How an Inspirational Idaho Family Saved an Abandoned School House
How familiar are you with Huston, Idaho?
Part of Ben Huston’s homestead in 1911, the little town of Huston sits between Homedale Road and Karcher Road west of Chicken Dinner Road. According to the Idaho Press-Tribune, the little town was known for being a shipping hub for produce grown in Canyon County. Residents used to be able to easily reach Caldwell by riding a street car that ran daily until the mid-1920s. After the streetcar was taken out, the town shrunk significantly in size until its last business closed its doors in 2005.
Two of Huston’s most well-known buildings are standing today. The post office and a now refurbished Huston School. The school itself closed in the 1970s but wasn’t entirely abandoned. According to an Idaho Gazette article, someone had bought the building and converted it into apartments in the mid-1980s.
In 1991, a fire broke out in the apartments, destroyed the roof and the building was abandoned. For many years, it was a haunting and fascinating site that people passed at the corner of Homedale Rd and Pride Lane on the way to the Sunnyslope Wine region.
In fact, that’s kind of how the current owners found it. Both Allen and Leigh Evans were originally from Idaho. According to their website, school and family took them away from the Gem State for a bit. Both of them established careers as teachers in the Portland area. Allen taught music. Leigh was a stay-at-home mom but got into teaching special education after the couple's daughters had grown up.
The family found themselves back in Canyon County after a death in the family. They drove past the school on the way to eat at The Orchard House and Leigh told her husband she could see herself living there. At the time, the couple was close to retirement. Through a lot of research and persistence, they got the opportunity to buy the school in late 2015. The seller knew they had been interested in the property and made them an offer to buy it at a slightly discounted price before putting it on the market. The rehab project started in 2016.
Today, it’s their family home and it took a lot of effort to bring it back to life. There's no doubt that the multi-year project was a labor of love considering the school had a special place in the Evans family history. Allen's grandma and her siblings went to school there after it opened in 1918.
It would be nearly impossible to explain everything the couple has done to the school to make it a cozy place for their daughters and grandkids to visit. Even with how busy the project kept the couple, Leigh did an incredible job sharing their story on their “This Old School” blog.
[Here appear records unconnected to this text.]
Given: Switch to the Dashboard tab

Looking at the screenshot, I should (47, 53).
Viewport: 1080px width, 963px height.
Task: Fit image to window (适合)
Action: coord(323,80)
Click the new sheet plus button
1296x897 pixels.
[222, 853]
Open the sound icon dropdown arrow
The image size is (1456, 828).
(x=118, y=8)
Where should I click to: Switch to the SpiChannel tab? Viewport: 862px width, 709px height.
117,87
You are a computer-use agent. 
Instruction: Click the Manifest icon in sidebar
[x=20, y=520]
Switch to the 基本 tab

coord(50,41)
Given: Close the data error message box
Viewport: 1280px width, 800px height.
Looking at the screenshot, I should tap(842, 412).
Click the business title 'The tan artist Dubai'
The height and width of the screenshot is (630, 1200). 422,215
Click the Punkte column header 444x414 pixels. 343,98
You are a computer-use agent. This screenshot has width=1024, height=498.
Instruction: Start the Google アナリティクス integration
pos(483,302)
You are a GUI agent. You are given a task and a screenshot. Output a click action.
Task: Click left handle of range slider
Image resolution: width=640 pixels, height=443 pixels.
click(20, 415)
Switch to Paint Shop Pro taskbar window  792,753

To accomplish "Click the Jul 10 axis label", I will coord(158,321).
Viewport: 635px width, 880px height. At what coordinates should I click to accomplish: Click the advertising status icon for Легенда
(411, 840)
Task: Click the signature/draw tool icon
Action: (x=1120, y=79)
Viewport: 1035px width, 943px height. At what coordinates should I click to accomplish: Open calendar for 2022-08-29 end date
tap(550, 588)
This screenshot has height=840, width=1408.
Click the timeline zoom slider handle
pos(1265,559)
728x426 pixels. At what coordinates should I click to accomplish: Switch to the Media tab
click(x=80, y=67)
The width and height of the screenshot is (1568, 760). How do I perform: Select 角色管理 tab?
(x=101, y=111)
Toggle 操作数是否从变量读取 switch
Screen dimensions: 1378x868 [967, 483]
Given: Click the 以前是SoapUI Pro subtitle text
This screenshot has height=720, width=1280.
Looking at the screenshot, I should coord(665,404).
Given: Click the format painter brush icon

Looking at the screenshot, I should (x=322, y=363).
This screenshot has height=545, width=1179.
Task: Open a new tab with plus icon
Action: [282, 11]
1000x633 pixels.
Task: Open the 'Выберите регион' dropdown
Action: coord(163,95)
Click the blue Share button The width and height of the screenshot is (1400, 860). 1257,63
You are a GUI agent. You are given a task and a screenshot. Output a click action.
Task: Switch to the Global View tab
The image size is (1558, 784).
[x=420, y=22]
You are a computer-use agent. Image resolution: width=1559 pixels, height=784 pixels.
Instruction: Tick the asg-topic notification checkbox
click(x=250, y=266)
Not only did she keep track of what renovations were being done and which parts of the original building can still be seen today, but she also shared dozens upon dozens of photos between when work started in 2016 and when they hosted a public open house attracting more than 400 interested guests in 2019. If you're into home remodeling and restoration projects or are a history buff, it's so worth checking out!
Before the renovations, a local violin and piano duo, 92 Keys, shot a hauntingly beautiful music video for “Twinkle, Twinkle Little Star.” In a description of the video shoot, 92 Keys founder and pianist Trevor Loucks explained that he had seen pictures of the school on a Facebook post of abandoned buildings in Idaho. He wanted to shoot there so badly, but didn't know who owned it. He eventually found the Evans family through Google searches and reached out to Allen. Loucks had no idea that Allen used to be a music teacher before the two men spoke!